Machine Learning Capability: A standardized metric using case difficulty
with applications to individualized deployment of supervised machine learning
- URL: http://arxiv.org/abs/2302.04386v1
- Date: Thu, 9 Feb 2023 00:38:42 GMT
- Title: Machine Learning Capability: A standardized metric using case difficulty
with applications to individualized deployment of supervised machine learning
- Authors: Adrienne Kline and Joon Lee
- Abstract summary: Model evaluation is a critical component in supervised machine learning classification analyses.
Items Response Theory (IRT) and Computer Adaptive Testing (CAT) with machine learning can benchmark datasets independent of the end-classification results.

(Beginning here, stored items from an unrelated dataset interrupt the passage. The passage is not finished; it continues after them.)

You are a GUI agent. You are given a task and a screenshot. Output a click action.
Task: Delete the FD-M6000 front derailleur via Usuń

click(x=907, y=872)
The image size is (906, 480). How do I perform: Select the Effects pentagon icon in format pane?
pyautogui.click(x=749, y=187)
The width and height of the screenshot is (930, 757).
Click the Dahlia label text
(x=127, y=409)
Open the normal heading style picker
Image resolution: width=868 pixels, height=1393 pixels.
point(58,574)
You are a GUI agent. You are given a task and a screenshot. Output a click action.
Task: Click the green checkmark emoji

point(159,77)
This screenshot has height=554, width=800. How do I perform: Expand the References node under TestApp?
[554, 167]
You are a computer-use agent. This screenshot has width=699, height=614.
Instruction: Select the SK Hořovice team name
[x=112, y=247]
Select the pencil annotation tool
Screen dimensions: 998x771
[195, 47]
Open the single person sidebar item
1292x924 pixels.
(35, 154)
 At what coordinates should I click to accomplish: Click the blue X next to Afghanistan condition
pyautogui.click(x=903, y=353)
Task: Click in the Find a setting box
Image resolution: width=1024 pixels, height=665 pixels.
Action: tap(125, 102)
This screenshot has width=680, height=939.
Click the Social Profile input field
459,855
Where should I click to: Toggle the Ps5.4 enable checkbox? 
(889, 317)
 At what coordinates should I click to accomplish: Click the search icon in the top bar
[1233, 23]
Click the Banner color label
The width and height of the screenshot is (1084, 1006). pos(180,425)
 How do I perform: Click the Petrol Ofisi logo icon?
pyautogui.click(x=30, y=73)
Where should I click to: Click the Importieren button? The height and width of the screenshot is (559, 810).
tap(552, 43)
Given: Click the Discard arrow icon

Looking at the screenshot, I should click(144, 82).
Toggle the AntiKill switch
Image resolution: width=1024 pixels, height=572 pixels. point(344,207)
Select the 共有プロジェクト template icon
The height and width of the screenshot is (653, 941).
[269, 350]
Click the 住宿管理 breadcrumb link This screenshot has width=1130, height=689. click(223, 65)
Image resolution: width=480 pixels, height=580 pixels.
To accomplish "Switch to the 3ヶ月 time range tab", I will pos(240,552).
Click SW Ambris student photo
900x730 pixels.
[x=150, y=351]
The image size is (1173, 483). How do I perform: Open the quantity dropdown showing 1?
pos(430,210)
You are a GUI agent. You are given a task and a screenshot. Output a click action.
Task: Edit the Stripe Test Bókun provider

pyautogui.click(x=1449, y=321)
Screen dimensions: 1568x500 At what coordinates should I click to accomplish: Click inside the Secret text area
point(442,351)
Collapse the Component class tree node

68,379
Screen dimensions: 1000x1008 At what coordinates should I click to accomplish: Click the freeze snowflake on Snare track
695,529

- Score: 2.2060666847121864
- License: http://creativecommons.org/licenses/by/4.0/
- Abstract: Model evaluation is a critical component in supervised machine learning
classification analyses. Traditional metrics do not currently incorporate case
difficulty. This renders the classification results unbenchmarked for
generalization. Item Response Theory (IRT) and Computer Adaptive Testing (CAT)
with machine learning can benchmark datasets independent of the
end-classification results. This provides high levels of case-level information
regarding evaluation utility. To showcase, two datasets were used: 1)
health-related and 2) physical science. For the health dataset a two-parameter
IRT model, and for the physical science dataset a polytonomous IRT model, was
used to analyze predictive features and place each case on a difficulty
continuum. A CAT approach was used to ascertain the algorithms' performance and
applicability to new data. This method provides an efficient way to benchmark
data, using only a fraction of the dataset (less than 1%) and 22-60x more
computationally efficient than traditional metrics. This novel metric, termed
Machine Learning Capability (MLC) has additional benefits as it is unbiased to
outcome classification and a standardized way to make model comparisons within
and across datasets. MLC provides a metric on the limitation of supervised
machine learning algorithms. In situations where the algorithm falls short,
other input(s) are required for decision-making.